Chronique | Logo

HÉRITAGE ET LEÇONS


Par Sa Majesté la Reine Noor de Jordanie

Le système des Nations Unies s'embarque dans son deuxième demi-siècle avec un palmarès unique parmi les institutions internationales. A de multiples reprises au cours des 50 dernières années, l'ONU a préservé ses buts essentiels que sont la diminution des conflits entre Etats et l'encouragement à la paix dans le monde, à la sécurité et au progrès. Aujourd'hui, les principes fondateurs des Nations Unies sont encore plus appropriés à la condition humaine qu'ils ne l'étaient en 1945. Cependant, tant le monde que les Nations Unies elles-mêmes ont beaucoup changé au cours des dernières décennies. Il va donc de soi que leur interaction doit évoluer également. Si les Nations Unies comptent rester efficaces au XXIe siècle, elles doivent s'inspirer de leur héritage et des leçons du XXe siècle.

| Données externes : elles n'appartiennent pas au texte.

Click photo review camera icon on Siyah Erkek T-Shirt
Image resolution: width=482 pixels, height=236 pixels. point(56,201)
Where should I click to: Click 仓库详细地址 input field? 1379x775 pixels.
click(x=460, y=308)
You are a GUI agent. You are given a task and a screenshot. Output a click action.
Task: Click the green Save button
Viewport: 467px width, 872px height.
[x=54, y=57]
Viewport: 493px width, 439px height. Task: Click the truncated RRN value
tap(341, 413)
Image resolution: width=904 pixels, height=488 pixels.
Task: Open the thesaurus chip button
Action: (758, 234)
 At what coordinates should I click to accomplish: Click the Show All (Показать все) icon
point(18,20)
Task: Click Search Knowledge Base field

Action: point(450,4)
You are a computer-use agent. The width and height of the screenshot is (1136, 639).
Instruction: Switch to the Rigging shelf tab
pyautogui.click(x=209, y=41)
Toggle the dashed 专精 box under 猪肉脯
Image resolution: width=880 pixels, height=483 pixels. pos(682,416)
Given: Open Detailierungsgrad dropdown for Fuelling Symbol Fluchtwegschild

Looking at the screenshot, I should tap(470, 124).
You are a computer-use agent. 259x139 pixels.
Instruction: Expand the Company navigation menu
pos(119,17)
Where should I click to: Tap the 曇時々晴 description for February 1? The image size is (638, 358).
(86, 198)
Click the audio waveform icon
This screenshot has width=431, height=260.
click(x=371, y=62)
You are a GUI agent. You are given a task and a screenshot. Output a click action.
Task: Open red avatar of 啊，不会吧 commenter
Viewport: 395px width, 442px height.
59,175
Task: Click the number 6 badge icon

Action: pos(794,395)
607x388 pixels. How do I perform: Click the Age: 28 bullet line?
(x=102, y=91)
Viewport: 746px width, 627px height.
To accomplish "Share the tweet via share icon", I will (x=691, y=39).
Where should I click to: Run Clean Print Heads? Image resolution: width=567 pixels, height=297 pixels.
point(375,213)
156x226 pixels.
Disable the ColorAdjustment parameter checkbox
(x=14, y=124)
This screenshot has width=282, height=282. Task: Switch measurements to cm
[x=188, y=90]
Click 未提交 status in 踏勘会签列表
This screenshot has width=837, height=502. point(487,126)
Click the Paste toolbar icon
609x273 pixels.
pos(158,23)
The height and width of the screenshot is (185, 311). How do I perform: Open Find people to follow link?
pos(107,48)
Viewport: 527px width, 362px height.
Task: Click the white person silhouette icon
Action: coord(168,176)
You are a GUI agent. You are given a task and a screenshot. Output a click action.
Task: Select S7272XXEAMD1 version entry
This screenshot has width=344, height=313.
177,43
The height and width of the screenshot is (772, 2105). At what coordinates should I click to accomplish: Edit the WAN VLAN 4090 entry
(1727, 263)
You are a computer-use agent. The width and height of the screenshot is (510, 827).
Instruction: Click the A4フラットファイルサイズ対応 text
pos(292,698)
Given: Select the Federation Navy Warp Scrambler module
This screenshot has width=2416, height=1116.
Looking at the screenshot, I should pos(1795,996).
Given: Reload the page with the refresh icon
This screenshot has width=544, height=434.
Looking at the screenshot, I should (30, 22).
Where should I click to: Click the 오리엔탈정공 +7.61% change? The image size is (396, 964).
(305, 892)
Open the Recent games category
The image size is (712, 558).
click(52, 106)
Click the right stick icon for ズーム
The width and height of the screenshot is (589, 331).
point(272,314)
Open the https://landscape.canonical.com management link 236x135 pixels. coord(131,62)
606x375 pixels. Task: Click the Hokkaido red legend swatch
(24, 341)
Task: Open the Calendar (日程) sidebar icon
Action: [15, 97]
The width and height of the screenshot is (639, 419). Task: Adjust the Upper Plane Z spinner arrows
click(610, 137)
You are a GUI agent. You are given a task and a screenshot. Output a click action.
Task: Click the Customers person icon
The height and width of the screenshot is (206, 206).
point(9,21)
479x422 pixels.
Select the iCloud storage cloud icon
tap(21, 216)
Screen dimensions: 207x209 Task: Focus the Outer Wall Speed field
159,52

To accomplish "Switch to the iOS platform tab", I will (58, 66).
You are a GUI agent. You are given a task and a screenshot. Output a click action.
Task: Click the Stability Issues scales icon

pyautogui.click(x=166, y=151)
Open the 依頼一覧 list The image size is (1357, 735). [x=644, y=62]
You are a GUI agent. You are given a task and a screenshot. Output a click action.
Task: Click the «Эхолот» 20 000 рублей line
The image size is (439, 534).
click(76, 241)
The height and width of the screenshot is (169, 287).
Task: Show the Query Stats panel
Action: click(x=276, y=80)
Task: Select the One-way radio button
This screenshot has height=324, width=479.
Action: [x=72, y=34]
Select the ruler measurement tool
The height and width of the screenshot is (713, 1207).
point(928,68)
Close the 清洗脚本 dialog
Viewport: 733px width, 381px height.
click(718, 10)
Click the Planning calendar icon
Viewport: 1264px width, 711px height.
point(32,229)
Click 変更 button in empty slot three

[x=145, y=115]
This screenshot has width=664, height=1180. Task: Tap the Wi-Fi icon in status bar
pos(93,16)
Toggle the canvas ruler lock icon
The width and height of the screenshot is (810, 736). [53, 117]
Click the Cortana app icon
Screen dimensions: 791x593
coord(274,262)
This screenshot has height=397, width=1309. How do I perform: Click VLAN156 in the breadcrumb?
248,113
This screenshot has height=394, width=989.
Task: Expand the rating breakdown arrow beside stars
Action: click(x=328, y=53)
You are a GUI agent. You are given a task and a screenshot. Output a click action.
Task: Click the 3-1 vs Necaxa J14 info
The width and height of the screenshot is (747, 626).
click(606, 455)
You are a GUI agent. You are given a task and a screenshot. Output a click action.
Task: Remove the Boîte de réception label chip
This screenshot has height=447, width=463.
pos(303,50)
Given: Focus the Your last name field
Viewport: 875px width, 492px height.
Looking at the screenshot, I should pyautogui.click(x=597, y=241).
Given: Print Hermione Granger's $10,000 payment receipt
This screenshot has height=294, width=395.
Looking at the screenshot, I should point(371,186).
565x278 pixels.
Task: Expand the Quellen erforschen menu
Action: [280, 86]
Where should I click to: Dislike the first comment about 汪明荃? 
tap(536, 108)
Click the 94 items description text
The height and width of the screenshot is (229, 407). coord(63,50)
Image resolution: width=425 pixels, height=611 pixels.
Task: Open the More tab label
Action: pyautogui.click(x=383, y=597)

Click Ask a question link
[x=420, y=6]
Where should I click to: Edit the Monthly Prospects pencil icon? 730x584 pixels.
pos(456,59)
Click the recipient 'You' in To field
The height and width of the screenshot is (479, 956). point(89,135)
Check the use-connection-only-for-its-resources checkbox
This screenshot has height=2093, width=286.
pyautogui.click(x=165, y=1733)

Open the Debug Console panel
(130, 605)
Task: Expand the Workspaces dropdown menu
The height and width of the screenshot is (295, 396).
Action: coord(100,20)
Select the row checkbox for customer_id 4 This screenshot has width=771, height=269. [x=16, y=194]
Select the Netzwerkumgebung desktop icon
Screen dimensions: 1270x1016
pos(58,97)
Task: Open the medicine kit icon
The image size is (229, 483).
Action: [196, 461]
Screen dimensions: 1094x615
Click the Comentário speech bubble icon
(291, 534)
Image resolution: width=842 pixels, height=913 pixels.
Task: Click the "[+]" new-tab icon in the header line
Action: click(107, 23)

Si les buts de l'ONU restent consistants et valides, le monde dans lequel elle fonctionne a considérablement changé : le modèle d'un monde où cœxistent deux super-puissances a disparu ; on compte près de trois fois plus d'Etats indépendants au sein de ses membres qu'en 1945, et une grande partie d'entre eux affrontent au niveau national des problèmes socio-économiques, écologiques et politiques urgents ; et la plupart des conflits régionaux sont maintenant des conflits locaux qui ne menacent pas immédiatement ou ouvertement la stabilité du monde. Ceci est en partie la preuve des succès de l'ONU en matière de diplomatie préventive, règlement des conflits et maintien de la paix, mais c'est aussi le signe qu'il faut modifier le rôle des Nations Unies.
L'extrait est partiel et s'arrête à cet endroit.